Tuvo el empate en sus botas un Jorge de Frutos que estrelló un regalo de Álvaro García desde la banda zurda contra el pecho de Ryan. Pero lo consiguió, finalmente, Pathé Ciss, que había salido con ímpetu y gobernaba la medular franjirroja. Le bastaron los cuatro de añadido al campeón de África para recoger un envío rayista desde la banda izquierda, controlar y bajar el balón y fusilar a Ryan para castigar el conformismo de un Levante que, con un jugador más durante todo el segundo tiempo, se había parapetado atrás sin apenas querer jugar al fútbol, más allá de un par de contragolpes, y buscando las interrupciones constantes del ritmo franjirrojo. La más clara, temeraria y muestra de ser un nefasto compañero fue la de Manu Sánchez, que fue con una tijera y las dos piernas a por Ilias Akhomach, dejándolo en el verde doliéndose mucho. Esperemos que no haya que lamentar una lesión tras esta entrada fea e innecesaria; habría bastado al jugador granota un agarrón para obtener el mismo efecto y cortar el contraataque que conducía el internacional marroquí sin poner en peligro la integridad de un compañero.

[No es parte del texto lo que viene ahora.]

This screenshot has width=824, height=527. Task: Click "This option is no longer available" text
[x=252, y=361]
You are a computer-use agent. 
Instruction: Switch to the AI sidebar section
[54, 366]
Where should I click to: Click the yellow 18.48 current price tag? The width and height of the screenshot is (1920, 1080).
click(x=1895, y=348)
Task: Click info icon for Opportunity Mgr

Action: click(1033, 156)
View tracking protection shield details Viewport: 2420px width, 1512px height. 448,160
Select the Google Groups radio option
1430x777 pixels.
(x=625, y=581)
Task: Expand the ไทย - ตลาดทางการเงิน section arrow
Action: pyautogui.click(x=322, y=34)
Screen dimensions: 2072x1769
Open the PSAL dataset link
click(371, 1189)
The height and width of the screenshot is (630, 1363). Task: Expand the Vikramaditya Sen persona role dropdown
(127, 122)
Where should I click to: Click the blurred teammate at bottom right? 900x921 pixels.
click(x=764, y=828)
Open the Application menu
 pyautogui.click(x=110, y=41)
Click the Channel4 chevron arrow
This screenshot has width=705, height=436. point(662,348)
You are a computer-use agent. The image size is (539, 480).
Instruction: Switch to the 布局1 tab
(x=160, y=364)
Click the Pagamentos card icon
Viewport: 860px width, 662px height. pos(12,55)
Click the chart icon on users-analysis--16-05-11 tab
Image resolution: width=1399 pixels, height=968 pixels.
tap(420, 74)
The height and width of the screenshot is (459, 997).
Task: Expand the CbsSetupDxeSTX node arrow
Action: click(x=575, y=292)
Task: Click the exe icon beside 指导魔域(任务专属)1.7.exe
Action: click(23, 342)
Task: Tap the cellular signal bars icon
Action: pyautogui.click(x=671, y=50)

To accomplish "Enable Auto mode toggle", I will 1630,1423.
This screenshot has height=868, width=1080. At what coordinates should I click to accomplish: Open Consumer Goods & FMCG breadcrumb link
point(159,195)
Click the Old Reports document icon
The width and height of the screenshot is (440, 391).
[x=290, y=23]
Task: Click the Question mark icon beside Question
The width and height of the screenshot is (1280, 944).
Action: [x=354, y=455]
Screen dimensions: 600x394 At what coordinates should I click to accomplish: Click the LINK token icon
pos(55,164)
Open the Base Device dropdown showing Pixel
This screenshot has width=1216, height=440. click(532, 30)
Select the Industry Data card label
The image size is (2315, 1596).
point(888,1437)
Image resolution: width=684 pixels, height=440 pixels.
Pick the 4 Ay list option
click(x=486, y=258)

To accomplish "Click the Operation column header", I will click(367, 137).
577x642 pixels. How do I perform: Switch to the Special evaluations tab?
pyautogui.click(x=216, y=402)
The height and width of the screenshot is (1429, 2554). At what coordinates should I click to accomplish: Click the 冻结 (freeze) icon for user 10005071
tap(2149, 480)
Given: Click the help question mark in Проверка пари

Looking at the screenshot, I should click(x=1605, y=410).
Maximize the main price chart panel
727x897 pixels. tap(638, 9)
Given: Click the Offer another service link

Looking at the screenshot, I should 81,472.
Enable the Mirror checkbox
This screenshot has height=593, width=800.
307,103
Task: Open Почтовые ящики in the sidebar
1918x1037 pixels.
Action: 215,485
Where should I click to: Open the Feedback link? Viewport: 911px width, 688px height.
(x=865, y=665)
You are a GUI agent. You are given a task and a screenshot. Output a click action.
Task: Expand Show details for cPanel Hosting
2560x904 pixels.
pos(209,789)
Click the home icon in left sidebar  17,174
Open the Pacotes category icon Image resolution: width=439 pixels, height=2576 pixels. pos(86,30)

Finalmente, los titularísimos del Rayo volvieron a sacar a Íñigo Pérez del ensimismamiento con la unidad B y rescataron un punto que hace respirar al Rayo y evita que se hubiese metido, nuevamente, en serios problemas por el descenso. La aparición de Álvaro García, Ilias Akhomach, Ratiu, Ciss e Isi, aunque estuvo algo gris, fue como la llegada de la madre a la habitación del niño para decirle que hay que recoger, cenar e irse a la cama, que la conversación con el amigo imaginario llegó a su fin, que la realidad se impone. En Vallecas, ayer se volvió a imponer también y quedaron patente varias cosas: que la plantilla del Rayo es muy corta y floja, que una planificación deportiva nefasta puede tirar por tierra la temporada más ilusionante en la historia rayista, que una gran parte del plantel franjirrojo, hoy en día, no da la talla ni el nivel de la categoría y que los jugadores llegan con las fuerzas justas al duelo de vuelta de octavos de Conference que se librará contra el Samsunspor este jueves. Esperemos que no tengamos que lamentarlo y ojalá no tengamos que saludar nunca más a nuestro incómodo amigo imaginario.